Criteria for a genuine one-to-one mapping should include verifyin

Criteria for a genuine one-to-one mapping should include verifying that SCH772984 cost the proposed neural state has the same perceptual stability (for instance over successive eye movements) and suffers from the same occasional illusions as the subject’s own report. Multivariate decoding techniques provide pertinent tools to address this question and have already been used to infer conscious mental images from early visual areas (Haynes and Rees, 2005 and Thirion et al., 2006) and from inferotemporal cortex (Schurger et al., 2010 and Sterzer et al., 2008). However, decoding the more intermingled neural patterns expected from PFC and other associative cortices is clearly a

challenge for future research (though see Fuentemilla et al., 2010). Another important question concerns the genetic

mechanisms that, in the coure of biological evolution, have led to the development of the GNW architecture, particularly the relative expansion of PFC, higher associative cortices, and their underlying long-distance white matter tracts in the course of hominization (see Avants et al., 2006, Schoenemann et al., 2005 and Semendeferi et al., 2002). Finally, now that measures of conscious processing have been identified in human adults, it should become possible to ask how they transpose to lower animal species (Changeux, 2006 and Changeux, 2010) and to human infants and fetuses (Dehaene-Lambertz Selleckchem BMN-673 et al., 2002, Gelskov and Kouider, 2010 and Lagercrantz and Changeux, 2009), in whom genuine but immature long-distance networks have been described (Fair et al., 2009 and Fransson et al., 2007). We gratefully acknowledge else extensive discussions with Lionel Naccache, Sid Kouider, Jérôme Sackur, Bechir Jarraya, and Pierre-Marie Lledo as well as commens on previous drafts by Stuart Edelstein, Raphaël

Gaillard, Biyu He, Henri Korn, and two expert referees.
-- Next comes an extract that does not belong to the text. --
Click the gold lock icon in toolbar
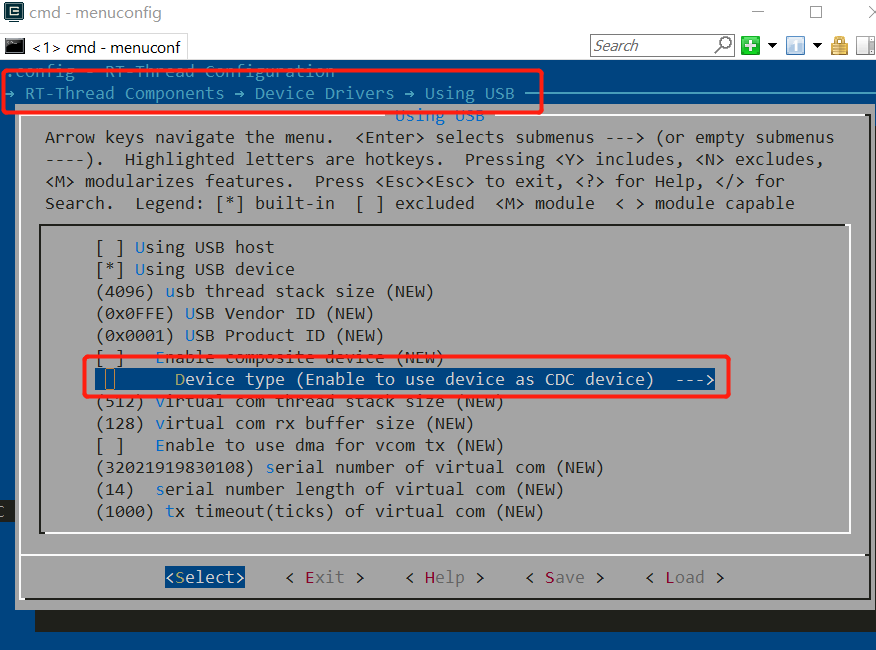 click(x=839, y=46)
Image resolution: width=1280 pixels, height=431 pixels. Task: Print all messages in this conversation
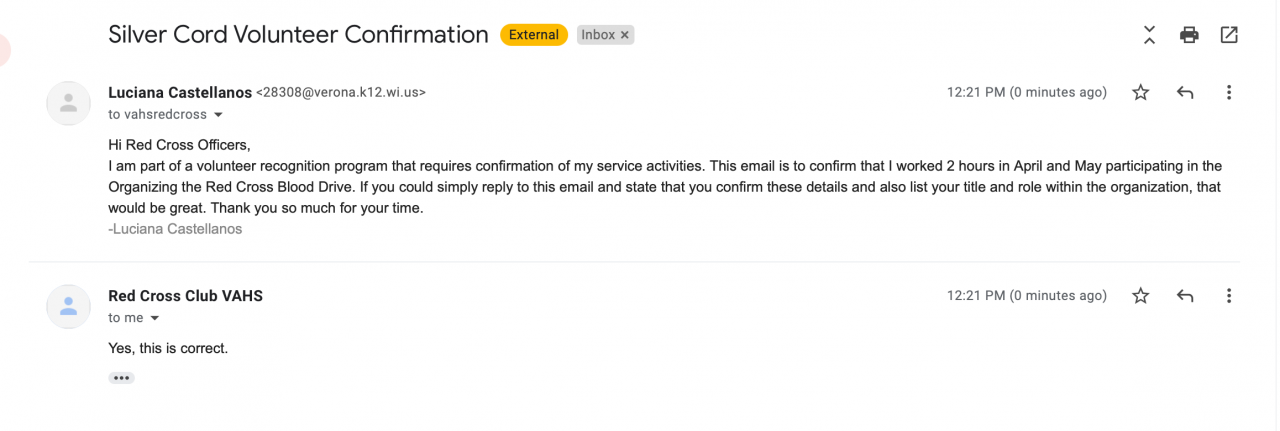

This work was supported by Collège de France, INSERM, CNRS, Human Frontiers Science Program, European Research Council (S.D.), and Skaggs Research Foundation at UCSD School of Pharmacy (J.P.C.). “
“Defining the anatomical connections of the brain is crucial for understanding its functions. In addition to revealing normal circuitry, studies of anatomical connections can show rewiring and outgrowth during development or degeneration following brain injury. To reveal anatomical circuits, conventional approaches require injection of tracers in vivo, followed by sacrifice after a specific and limited survival time, and followed by histological processing of the ex vivo tissue. This approach requires a large sample size in order to compare the results across animals, and it is not suitable for chronic or longitudinal experiments.